複数人で登記する「共有名義」も
和歌山県宅地建物取引業協会の広報啓発委員長・末吉亜矢さんが手ほどきする「成功する土地探し」シリーズ。前回(1月25日号)のテーマ「土地の売買契約」に続き、今回は、その次のステップである「登記」について解説してもらいます。
まず、登記とは。「土地や建物の現状や所有者の権利関係を、法務局に届け出て、登記簿に記載することです」と、末吉さんは説明します。「登記が完了して、ようやく『この不動産は自分のもの』と主張できます」とも。
ひと言で登記といっても、その種類はさまざま。「土地を購入した場合は、所有権を移すための『所有権移転登記』、土地の用途を宅地にしたときの『地目変更登記』、土地をローンで購入するなら『抵当権設定登記』などがあります」。

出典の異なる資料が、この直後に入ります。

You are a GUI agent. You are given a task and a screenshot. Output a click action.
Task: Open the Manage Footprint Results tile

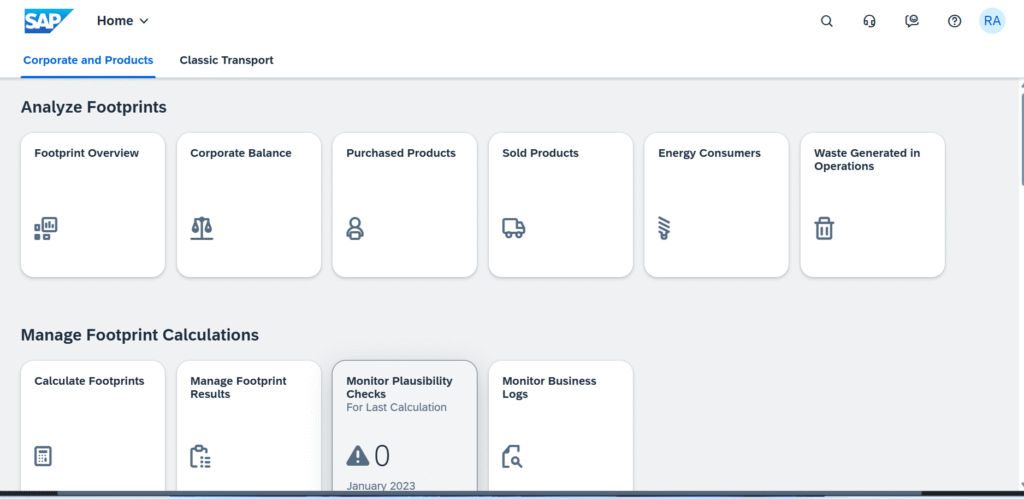click(248, 425)
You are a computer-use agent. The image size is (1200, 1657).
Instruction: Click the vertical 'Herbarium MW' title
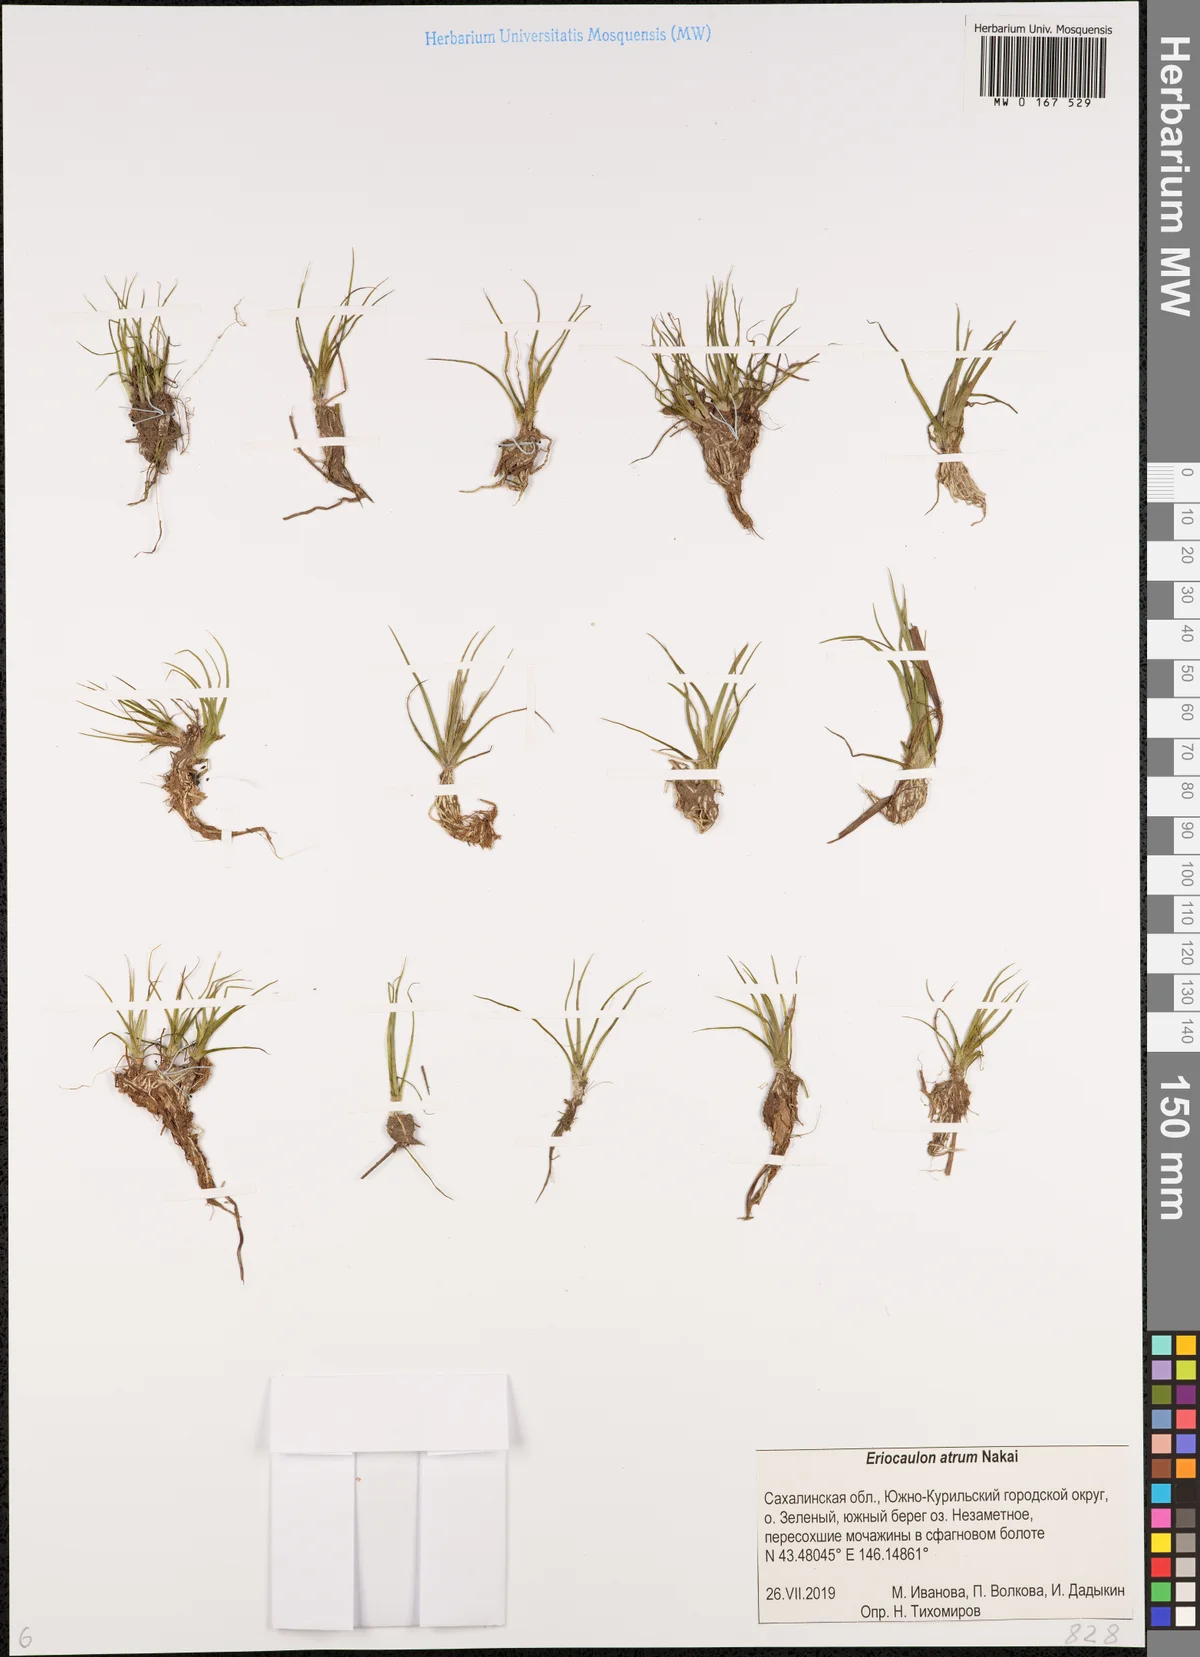[x=1174, y=175]
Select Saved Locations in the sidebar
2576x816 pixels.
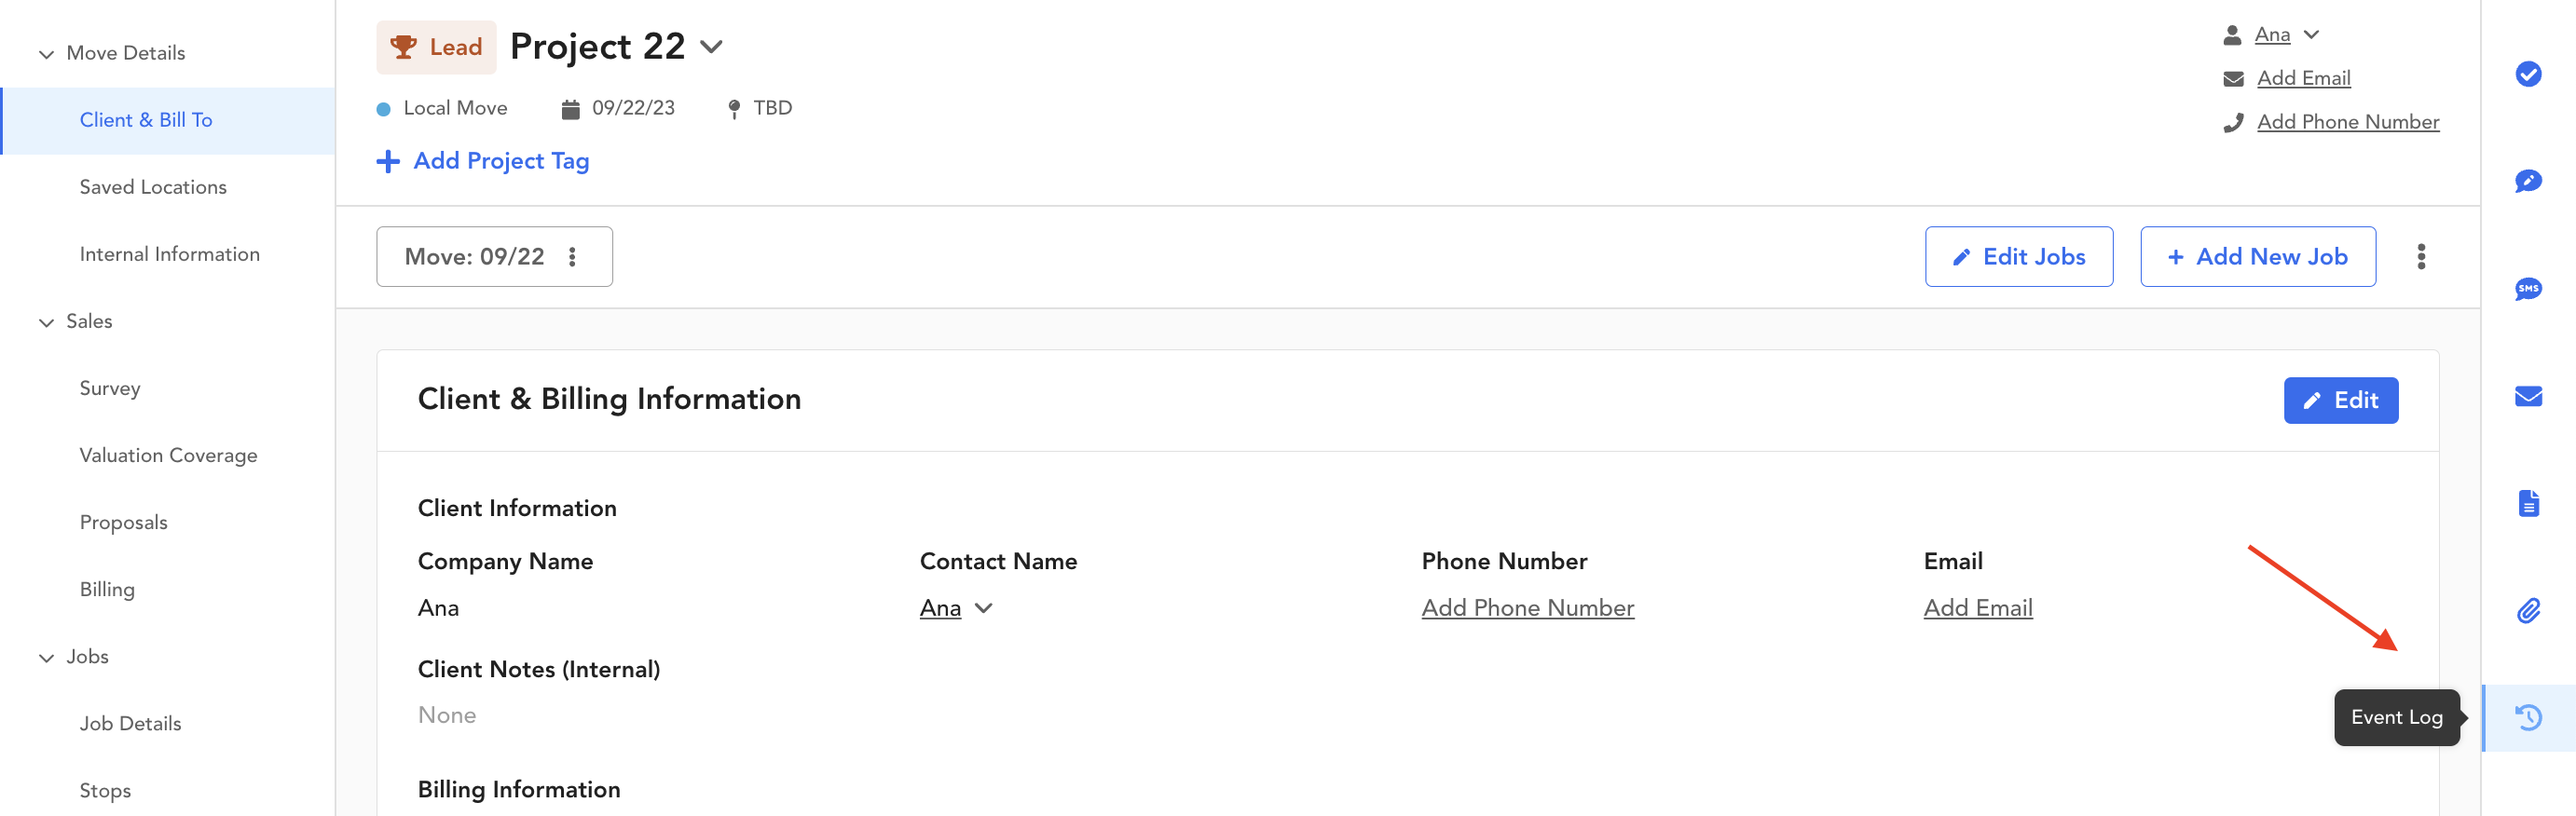[x=153, y=187]
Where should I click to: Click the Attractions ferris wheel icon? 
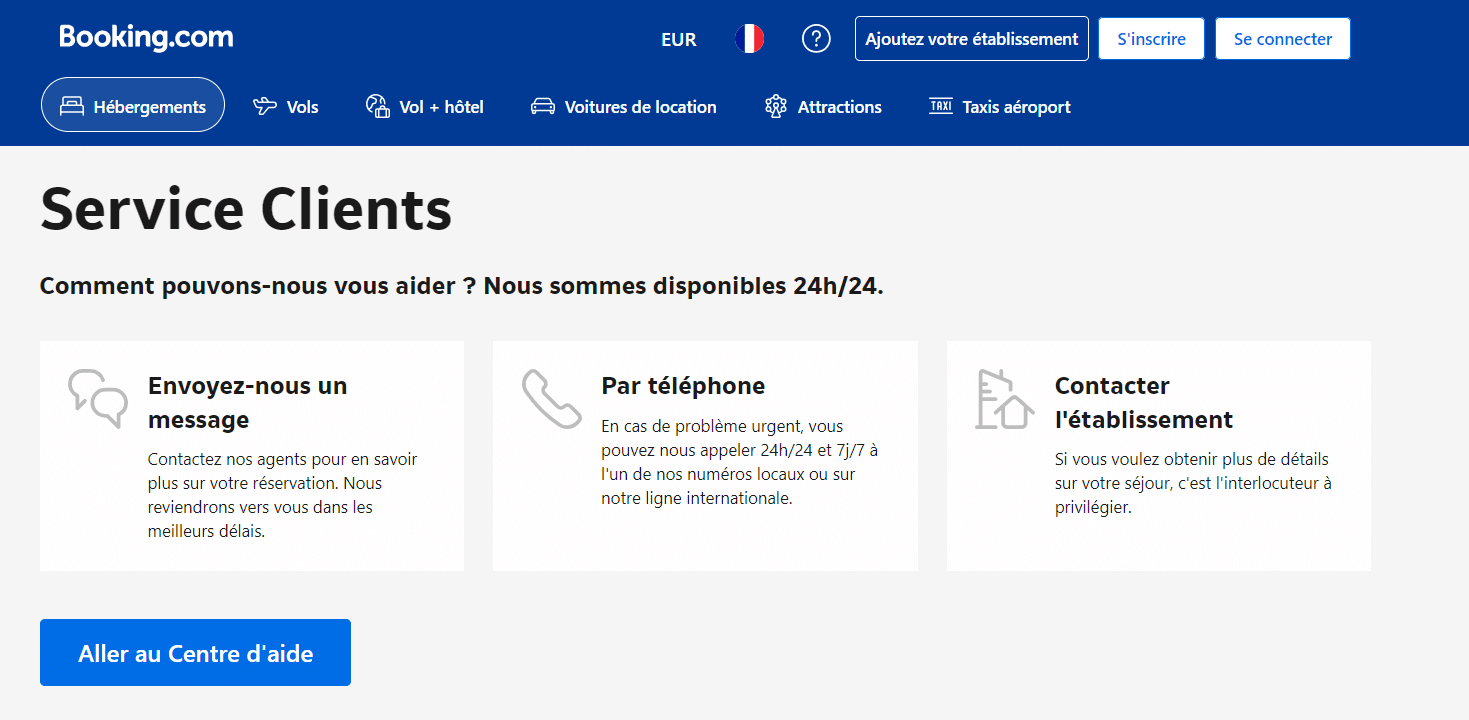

土地付きの中古物件を購入して建て替える場合は、『建物滅失登記』を届け出ます。
登記の申請をするには、必要事項を記載した申請書や添付書類を法務局に提出します。「ご自身でも申請できますが、複雑で専門的な知識が求められるケースが多く、司法書士が代行するのが一般的」と末吉さん。
登記費用には、登録免許税や印紙税、また司法書士に依頼する場合はその手数料が必要です。登録免許税は登記の種類によって金額が異なり、売買による土地の所有権移転登記の登録免許税は、固定資産税評価額×1・5%です(2026年3月31日まで)。
最近は共働き世帯が増加し、夫婦で資金を出し合って土地を購入することもあるでしょう。「その場合は『共有名義』となり、出した資金の割合に応じた持ち分で登記されます」と、末吉さん。税金の控除を夫婦それぞれで受けられるメリットがある反面、単独名義に比べ、土地の管理や処分が制限されます。「例えば、相続によって共有名義者が増えた場合、土地を売却するにも名義者全員の署名や押印が必要になり、手続きが煩雑になることも」と、末吉さんは話していました。